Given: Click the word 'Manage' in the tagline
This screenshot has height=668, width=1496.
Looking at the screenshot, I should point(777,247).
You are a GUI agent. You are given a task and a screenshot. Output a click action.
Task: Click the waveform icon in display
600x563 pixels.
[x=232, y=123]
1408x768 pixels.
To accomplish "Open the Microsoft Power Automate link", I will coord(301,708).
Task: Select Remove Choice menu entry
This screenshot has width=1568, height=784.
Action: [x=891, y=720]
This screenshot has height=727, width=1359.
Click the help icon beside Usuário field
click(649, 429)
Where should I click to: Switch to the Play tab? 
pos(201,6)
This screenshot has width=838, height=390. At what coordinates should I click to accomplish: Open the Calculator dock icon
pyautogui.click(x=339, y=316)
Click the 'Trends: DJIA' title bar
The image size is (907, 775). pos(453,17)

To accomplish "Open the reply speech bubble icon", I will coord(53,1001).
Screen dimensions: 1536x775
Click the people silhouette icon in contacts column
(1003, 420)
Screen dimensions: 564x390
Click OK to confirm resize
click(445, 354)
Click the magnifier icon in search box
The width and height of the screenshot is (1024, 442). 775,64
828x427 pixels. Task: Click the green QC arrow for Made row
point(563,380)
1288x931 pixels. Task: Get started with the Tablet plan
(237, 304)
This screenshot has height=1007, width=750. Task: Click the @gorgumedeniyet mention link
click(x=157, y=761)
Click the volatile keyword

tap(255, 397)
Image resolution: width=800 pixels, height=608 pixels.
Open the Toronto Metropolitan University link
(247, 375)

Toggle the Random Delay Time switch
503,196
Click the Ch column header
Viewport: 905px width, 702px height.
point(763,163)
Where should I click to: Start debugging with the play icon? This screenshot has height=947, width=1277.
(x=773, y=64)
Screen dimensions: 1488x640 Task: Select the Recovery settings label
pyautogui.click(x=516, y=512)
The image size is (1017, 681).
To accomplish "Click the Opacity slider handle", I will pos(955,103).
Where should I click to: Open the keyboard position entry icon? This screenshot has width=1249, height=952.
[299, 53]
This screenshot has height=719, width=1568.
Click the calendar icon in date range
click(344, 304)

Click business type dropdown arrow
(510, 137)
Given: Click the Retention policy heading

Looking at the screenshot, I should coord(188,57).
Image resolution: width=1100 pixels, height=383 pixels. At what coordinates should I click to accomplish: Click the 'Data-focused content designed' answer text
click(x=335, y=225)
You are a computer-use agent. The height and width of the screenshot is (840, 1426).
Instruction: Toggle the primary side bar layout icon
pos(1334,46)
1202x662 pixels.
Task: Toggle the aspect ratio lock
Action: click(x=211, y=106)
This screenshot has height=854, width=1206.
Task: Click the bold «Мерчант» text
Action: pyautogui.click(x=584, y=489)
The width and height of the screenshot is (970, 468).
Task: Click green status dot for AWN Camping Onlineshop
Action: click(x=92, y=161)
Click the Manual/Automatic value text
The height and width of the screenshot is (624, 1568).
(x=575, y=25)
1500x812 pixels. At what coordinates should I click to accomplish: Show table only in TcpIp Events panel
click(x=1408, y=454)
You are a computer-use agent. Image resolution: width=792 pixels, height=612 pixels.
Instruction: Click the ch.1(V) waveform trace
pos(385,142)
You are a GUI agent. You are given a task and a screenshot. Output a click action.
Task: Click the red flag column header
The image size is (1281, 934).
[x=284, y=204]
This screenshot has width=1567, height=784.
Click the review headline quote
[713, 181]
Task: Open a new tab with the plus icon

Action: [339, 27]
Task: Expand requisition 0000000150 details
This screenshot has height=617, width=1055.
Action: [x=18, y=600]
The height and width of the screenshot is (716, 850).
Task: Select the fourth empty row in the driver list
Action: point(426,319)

WHAT YOU SHOULD DO — Using the entries above, repeat only the lines from the one containing "This screenshot has height=1007, width=750." through the one containing "You are a computer-use agent. The", end lines included.

SOLUTION FOR THIS EXERCISE —
This screenshot has height=1007, width=750. Task: Click the @gorgumedeniyet mention link
click(x=157, y=761)
Click the volatile keyword

tap(255, 397)
Image resolution: width=800 pixels, height=608 pixels.
Open the Toronto Metropolitan University link
(247, 375)

Toggle the Random Delay Time switch
503,196
Click the Ch column header
Viewport: 905px width, 702px height.
point(763,163)
Where should I click to: Start debugging with the play icon? This screenshot has height=947, width=1277.
(x=773, y=64)
Screen dimensions: 1488x640 Task: Select the Recovery settings label
pyautogui.click(x=516, y=512)
The image size is (1017, 681).
To accomplish "Click the Opacity slider handle", I will pos(955,103).
Where should I click to: Open the keyboard position entry icon? This screenshot has width=1249, height=952.
[299, 53]
This screenshot has height=719, width=1568.
Click the calendar icon in date range
click(344, 304)

Click business type dropdown arrow
(510, 137)
Given: Click the Retention policy heading

Looking at the screenshot, I should coord(188,57).
Image resolution: width=1100 pixels, height=383 pixels. At what coordinates should I click to accomplish: Click the 'Data-focused content designed' answer text
click(x=335, y=225)
You are a computer-use agent. The height and width of the screenshot is (840, 1426).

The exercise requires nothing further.